> _DATASET ENTRIES_
--- --- ---
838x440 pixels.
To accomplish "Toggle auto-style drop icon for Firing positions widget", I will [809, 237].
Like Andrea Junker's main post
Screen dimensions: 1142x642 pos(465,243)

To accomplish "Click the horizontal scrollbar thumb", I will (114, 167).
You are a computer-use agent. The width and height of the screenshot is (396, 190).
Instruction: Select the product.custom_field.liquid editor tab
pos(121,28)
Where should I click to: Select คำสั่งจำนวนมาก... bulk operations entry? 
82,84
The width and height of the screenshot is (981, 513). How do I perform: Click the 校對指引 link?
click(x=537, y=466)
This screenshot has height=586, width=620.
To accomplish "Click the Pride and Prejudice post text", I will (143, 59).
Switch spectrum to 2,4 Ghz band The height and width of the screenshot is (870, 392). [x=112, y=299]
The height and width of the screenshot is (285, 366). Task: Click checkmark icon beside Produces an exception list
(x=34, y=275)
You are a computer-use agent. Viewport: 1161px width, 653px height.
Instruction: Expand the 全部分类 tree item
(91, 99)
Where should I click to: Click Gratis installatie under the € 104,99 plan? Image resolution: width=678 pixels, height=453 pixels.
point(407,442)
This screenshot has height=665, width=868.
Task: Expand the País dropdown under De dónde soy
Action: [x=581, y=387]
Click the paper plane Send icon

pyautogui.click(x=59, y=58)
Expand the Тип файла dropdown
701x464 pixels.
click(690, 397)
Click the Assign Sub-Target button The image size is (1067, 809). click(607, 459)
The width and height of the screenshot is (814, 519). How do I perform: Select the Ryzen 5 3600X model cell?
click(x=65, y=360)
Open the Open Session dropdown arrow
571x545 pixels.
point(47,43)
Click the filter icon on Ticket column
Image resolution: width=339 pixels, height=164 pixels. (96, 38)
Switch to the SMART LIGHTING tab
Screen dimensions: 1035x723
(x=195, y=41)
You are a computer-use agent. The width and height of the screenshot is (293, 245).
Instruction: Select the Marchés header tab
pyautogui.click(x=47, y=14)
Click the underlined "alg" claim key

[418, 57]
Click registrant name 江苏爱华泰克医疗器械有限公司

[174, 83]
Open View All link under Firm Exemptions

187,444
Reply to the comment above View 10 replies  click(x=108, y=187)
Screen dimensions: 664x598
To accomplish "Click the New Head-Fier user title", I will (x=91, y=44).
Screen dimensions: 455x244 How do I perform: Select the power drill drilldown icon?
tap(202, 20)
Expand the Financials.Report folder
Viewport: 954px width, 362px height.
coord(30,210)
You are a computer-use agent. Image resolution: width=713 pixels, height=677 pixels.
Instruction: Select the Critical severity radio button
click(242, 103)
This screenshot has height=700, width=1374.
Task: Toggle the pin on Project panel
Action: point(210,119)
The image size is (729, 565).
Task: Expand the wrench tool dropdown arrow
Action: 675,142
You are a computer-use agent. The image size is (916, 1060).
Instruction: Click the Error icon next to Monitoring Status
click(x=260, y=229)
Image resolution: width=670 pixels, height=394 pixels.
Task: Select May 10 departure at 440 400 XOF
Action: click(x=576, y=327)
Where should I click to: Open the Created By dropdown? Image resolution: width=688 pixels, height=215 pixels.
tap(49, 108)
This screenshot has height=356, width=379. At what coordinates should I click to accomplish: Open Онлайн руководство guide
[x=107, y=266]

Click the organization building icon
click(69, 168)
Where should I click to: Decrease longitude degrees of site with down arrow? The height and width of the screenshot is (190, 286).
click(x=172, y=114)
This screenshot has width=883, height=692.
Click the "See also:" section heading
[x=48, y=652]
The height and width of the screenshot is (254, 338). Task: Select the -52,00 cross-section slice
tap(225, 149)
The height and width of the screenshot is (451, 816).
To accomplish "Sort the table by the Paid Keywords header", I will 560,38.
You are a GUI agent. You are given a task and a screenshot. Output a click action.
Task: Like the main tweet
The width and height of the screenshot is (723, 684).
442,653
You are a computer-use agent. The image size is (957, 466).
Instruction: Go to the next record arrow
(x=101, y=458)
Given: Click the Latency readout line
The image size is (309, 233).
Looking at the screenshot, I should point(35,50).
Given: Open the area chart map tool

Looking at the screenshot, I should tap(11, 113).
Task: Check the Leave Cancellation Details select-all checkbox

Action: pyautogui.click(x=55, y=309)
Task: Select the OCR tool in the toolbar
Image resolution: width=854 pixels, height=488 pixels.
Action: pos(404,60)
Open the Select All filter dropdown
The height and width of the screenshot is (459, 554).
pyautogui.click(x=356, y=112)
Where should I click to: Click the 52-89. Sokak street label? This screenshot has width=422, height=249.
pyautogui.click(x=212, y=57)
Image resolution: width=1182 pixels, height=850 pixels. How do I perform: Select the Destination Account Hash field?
--- --- ---
> _THE EXERCISE_
Copy out all of the data above word for word, keeping each line intact.

> _SOLUTION TO THE PROBLEM_
838x440 pixels.
To accomplish "Toggle auto-style drop icon for Firing positions widget", I will [809, 237].
Like Andrea Junker's main post
Screen dimensions: 1142x642 pos(465,243)

To accomplish "Click the horizontal scrollbar thumb", I will (114, 167).
You are a computer-use agent. The width and height of the screenshot is (396, 190).
Instruction: Select the product.custom_field.liquid editor tab
pos(121,28)
Where should I click to: Select คำสั่งจำนวนมาก... bulk operations entry? 
82,84
The width and height of the screenshot is (981, 513). How do I perform: Click the 校對指引 link?
click(x=537, y=466)
This screenshot has height=586, width=620.
To accomplish "Click the Pride and Prejudice post text", I will (143, 59).
Switch spectrum to 2,4 Ghz band The height and width of the screenshot is (870, 392). [x=112, y=299]
The height and width of the screenshot is (285, 366). Task: Click checkmark icon beside Produces an exception list
(x=34, y=275)
You are a computer-use agent. Viewport: 1161px width, 653px height.
Instruction: Expand the 全部分类 tree item
(91, 99)
Where should I click to: Click Gratis installatie under the € 104,99 plan? Image resolution: width=678 pixels, height=453 pixels.
point(407,442)
This screenshot has height=665, width=868.
Task: Expand the País dropdown under De dónde soy
Action: [x=581, y=387]
Click the paper plane Send icon

pyautogui.click(x=59, y=58)
Expand the Тип файла dropdown
701x464 pixels.
click(690, 397)
Click the Assign Sub-Target button The image size is (1067, 809). click(607, 459)
The width and height of the screenshot is (814, 519). How do I perform: Select the Ryzen 5 3600X model cell?
click(x=65, y=360)
Open the Open Session dropdown arrow
571x545 pixels.
point(47,43)
Click the filter icon on Ticket column
Image resolution: width=339 pixels, height=164 pixels. (96, 38)
Switch to the SMART LIGHTING tab
Screen dimensions: 1035x723
(x=195, y=41)
You are a computer-use agent. The width and height of the screenshot is (293, 245).
Instruction: Select the Marchés header tab
pyautogui.click(x=47, y=14)
Click the underlined "alg" claim key

[418, 57]
Click registrant name 江苏爱华泰克医疗器械有限公司

[174, 83]
Open View All link under Firm Exemptions

187,444
Reply to the comment above View 10 replies  click(x=108, y=187)
Screen dimensions: 664x598
To accomplish "Click the New Head-Fier user title", I will (x=91, y=44).
Screen dimensions: 455x244 How do I perform: Select the power drill drilldown icon?
tap(202, 20)
Expand the Financials.Report folder
Viewport: 954px width, 362px height.
coord(30,210)
You are a computer-use agent. Image resolution: width=713 pixels, height=677 pixels.
Instruction: Select the Critical severity radio button
click(242, 103)
This screenshot has height=700, width=1374.
Task: Toggle the pin on Project panel
Action: point(210,119)
The image size is (729, 565).
Task: Expand the wrench tool dropdown arrow
Action: 675,142
You are a computer-use agent. The image size is (916, 1060).
Instruction: Click the Error icon next to Monitoring Status
click(x=260, y=229)
Image resolution: width=670 pixels, height=394 pixels.
Task: Select May 10 departure at 440 400 XOF
Action: click(x=576, y=327)
Where should I click to: Open the Created By dropdown? Image resolution: width=688 pixels, height=215 pixels.
tap(49, 108)
This screenshot has height=356, width=379. At what coordinates should I click to accomplish: Open Онлайн руководство guide
[x=107, y=266]

Click the organization building icon
click(69, 168)
Where should I click to: Decrease longitude degrees of site with down arrow? The height and width of the screenshot is (190, 286).
click(x=172, y=114)
This screenshot has width=883, height=692.
Click the "See also:" section heading
[x=48, y=652]
The height and width of the screenshot is (254, 338). Task: Select the -52,00 cross-section slice
tap(225, 149)
The height and width of the screenshot is (451, 816).
To accomplish "Sort the table by the Paid Keywords header", I will 560,38.
You are a GUI agent. You are given a task and a screenshot. Output a click action.
Task: Like the main tweet
The width and height of the screenshot is (723, 684).
442,653
You are a computer-use agent. The image size is (957, 466).
Instruction: Go to the next record arrow
(x=101, y=458)
Given: Click the Latency readout line
The image size is (309, 233).
Looking at the screenshot, I should point(35,50).
Given: Open the area chart map tool

Looking at the screenshot, I should tap(11, 113).
Task: Check the Leave Cancellation Details select-all checkbox

Action: pyautogui.click(x=55, y=309)
Task: Select the OCR tool in the toolbar
Image resolution: width=854 pixels, height=488 pixels.
Action: pos(404,60)
Open the Select All filter dropdown
The height and width of the screenshot is (459, 554).
pyautogui.click(x=356, y=112)
Where should I click to: Click the 52-89. Sokak street label? This screenshot has width=422, height=249.
pyautogui.click(x=212, y=57)
Image resolution: width=1182 pixels, height=850 pixels. How do I perform: Select the Destination Account Hash field?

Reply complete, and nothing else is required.